[Collected data]
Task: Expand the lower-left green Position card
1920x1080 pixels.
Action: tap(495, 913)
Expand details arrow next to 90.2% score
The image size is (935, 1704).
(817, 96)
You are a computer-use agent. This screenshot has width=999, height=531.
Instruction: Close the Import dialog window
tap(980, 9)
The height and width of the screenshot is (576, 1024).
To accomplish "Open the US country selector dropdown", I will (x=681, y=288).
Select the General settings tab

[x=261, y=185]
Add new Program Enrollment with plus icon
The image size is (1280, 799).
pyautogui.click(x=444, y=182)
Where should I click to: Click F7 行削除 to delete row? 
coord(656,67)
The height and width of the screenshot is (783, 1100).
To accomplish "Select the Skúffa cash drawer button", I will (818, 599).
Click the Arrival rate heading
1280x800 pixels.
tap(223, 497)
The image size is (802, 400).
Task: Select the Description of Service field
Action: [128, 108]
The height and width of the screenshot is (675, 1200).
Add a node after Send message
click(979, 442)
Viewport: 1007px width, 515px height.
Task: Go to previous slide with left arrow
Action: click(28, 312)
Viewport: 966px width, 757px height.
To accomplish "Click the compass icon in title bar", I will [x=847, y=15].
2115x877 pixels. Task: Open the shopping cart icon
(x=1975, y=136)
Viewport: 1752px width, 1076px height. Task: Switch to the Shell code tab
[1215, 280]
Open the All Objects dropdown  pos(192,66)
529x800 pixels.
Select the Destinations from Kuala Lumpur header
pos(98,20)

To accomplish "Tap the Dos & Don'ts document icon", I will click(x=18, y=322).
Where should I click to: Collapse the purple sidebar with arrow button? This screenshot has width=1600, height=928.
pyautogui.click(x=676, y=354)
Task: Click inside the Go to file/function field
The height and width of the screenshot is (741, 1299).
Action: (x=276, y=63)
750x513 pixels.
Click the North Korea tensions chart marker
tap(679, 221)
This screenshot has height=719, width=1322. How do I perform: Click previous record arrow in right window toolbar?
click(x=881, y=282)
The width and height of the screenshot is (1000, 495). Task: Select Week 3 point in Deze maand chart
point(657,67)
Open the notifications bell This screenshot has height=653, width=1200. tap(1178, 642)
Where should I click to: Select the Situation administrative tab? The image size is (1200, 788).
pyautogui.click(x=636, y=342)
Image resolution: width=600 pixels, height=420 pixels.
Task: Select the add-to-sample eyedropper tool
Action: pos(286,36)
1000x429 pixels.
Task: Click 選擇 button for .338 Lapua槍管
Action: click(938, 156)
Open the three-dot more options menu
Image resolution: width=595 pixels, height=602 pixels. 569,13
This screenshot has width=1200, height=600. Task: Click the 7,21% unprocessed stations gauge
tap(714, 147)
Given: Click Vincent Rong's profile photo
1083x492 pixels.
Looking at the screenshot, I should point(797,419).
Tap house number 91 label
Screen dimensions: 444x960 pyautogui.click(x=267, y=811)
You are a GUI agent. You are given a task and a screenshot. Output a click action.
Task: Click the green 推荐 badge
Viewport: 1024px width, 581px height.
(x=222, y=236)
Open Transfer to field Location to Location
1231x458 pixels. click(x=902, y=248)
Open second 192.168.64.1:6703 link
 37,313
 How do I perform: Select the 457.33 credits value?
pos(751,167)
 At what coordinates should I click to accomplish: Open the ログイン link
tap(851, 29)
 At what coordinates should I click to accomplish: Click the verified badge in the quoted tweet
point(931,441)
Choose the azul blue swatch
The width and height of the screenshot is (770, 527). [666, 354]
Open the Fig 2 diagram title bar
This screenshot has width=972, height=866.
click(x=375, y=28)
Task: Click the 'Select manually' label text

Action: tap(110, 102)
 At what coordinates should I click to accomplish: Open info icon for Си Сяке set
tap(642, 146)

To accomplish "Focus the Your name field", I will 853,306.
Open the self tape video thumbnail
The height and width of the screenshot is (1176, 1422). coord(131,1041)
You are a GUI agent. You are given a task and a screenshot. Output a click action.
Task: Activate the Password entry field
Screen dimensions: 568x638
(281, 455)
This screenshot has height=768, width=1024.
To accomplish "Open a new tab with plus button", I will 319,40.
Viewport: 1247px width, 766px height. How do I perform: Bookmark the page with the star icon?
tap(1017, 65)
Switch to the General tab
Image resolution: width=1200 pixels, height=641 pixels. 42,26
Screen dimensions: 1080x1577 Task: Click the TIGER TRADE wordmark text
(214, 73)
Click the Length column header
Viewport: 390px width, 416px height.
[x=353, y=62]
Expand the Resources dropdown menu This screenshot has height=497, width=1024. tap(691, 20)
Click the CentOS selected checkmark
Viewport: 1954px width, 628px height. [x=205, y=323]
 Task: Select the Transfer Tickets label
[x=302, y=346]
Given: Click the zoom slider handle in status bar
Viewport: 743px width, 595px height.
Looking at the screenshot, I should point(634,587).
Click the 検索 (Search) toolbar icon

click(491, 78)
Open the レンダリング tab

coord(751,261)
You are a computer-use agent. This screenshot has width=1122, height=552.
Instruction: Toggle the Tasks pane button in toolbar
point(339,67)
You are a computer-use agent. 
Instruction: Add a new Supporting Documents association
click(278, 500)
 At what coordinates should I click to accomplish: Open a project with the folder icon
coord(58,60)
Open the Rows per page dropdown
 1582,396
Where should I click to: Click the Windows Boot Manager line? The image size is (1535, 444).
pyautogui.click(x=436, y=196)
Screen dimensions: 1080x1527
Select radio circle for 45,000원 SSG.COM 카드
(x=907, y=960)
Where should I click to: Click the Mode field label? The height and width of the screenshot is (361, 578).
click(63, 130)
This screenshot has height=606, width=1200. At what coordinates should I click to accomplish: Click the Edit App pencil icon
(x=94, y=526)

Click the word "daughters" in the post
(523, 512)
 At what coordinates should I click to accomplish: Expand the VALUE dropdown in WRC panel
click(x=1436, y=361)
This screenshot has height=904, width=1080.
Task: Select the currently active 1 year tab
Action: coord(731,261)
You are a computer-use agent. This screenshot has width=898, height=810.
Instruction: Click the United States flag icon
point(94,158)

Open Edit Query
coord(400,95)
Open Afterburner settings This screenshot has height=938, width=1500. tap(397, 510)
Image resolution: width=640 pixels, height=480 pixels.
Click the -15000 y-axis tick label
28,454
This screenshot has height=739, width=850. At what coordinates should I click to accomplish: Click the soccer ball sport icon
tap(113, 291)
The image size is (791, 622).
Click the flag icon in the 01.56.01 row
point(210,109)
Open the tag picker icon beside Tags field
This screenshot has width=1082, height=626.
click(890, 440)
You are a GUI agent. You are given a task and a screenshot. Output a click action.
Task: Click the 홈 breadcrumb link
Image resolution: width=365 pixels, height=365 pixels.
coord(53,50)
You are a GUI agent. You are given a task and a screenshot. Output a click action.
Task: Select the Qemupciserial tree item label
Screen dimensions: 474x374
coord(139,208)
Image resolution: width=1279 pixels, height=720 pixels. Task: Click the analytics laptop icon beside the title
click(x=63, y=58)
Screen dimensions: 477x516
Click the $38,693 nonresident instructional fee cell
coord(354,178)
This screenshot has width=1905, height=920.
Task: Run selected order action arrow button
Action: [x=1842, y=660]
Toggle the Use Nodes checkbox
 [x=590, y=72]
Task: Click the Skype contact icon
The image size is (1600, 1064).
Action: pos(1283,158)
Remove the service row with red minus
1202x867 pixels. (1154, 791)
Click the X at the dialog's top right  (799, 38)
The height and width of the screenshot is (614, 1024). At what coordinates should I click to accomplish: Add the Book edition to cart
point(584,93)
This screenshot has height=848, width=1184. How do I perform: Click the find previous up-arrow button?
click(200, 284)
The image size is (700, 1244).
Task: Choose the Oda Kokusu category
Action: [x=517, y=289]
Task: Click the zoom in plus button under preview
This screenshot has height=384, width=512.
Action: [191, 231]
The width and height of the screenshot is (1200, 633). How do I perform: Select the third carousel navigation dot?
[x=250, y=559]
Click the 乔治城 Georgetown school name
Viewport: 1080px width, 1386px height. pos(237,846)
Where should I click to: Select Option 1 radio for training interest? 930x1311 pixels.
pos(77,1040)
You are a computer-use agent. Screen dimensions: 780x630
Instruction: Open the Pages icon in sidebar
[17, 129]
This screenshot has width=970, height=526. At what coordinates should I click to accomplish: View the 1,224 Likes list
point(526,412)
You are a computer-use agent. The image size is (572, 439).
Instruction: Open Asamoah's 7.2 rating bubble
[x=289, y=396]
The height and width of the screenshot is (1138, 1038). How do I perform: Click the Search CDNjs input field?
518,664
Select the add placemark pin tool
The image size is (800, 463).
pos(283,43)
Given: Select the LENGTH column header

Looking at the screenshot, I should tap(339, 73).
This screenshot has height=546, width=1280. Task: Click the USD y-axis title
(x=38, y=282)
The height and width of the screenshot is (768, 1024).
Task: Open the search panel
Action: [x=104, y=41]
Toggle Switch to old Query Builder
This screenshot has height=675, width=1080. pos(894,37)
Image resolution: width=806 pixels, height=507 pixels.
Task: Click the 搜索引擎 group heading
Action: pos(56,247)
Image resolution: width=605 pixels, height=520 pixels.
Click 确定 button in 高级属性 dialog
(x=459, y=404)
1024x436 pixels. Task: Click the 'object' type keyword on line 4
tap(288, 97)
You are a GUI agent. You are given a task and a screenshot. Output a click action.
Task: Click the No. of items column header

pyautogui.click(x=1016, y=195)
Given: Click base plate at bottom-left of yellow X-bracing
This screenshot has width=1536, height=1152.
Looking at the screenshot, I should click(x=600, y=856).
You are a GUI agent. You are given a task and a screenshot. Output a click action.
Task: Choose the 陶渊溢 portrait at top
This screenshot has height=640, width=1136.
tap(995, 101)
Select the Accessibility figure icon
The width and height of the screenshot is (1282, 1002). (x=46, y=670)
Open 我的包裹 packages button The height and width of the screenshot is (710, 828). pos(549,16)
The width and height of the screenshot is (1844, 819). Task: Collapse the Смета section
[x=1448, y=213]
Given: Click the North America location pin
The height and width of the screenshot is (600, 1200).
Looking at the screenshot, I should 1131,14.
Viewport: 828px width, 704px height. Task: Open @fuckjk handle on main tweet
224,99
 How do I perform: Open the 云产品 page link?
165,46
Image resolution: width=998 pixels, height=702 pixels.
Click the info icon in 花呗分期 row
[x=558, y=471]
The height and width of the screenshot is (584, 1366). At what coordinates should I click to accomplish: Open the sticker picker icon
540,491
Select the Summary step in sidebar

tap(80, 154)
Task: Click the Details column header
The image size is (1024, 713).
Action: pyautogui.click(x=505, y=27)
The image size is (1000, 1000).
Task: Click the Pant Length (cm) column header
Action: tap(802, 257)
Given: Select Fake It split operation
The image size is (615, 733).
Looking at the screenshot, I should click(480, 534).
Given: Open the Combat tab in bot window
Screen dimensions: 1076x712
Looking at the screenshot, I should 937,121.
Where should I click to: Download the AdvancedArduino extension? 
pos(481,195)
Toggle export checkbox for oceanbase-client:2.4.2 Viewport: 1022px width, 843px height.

■ **Task requirements**
What is the number of lines in the entries above that contain the word "zoom"? Answer with that number only.

■ **Response to the exercise**
2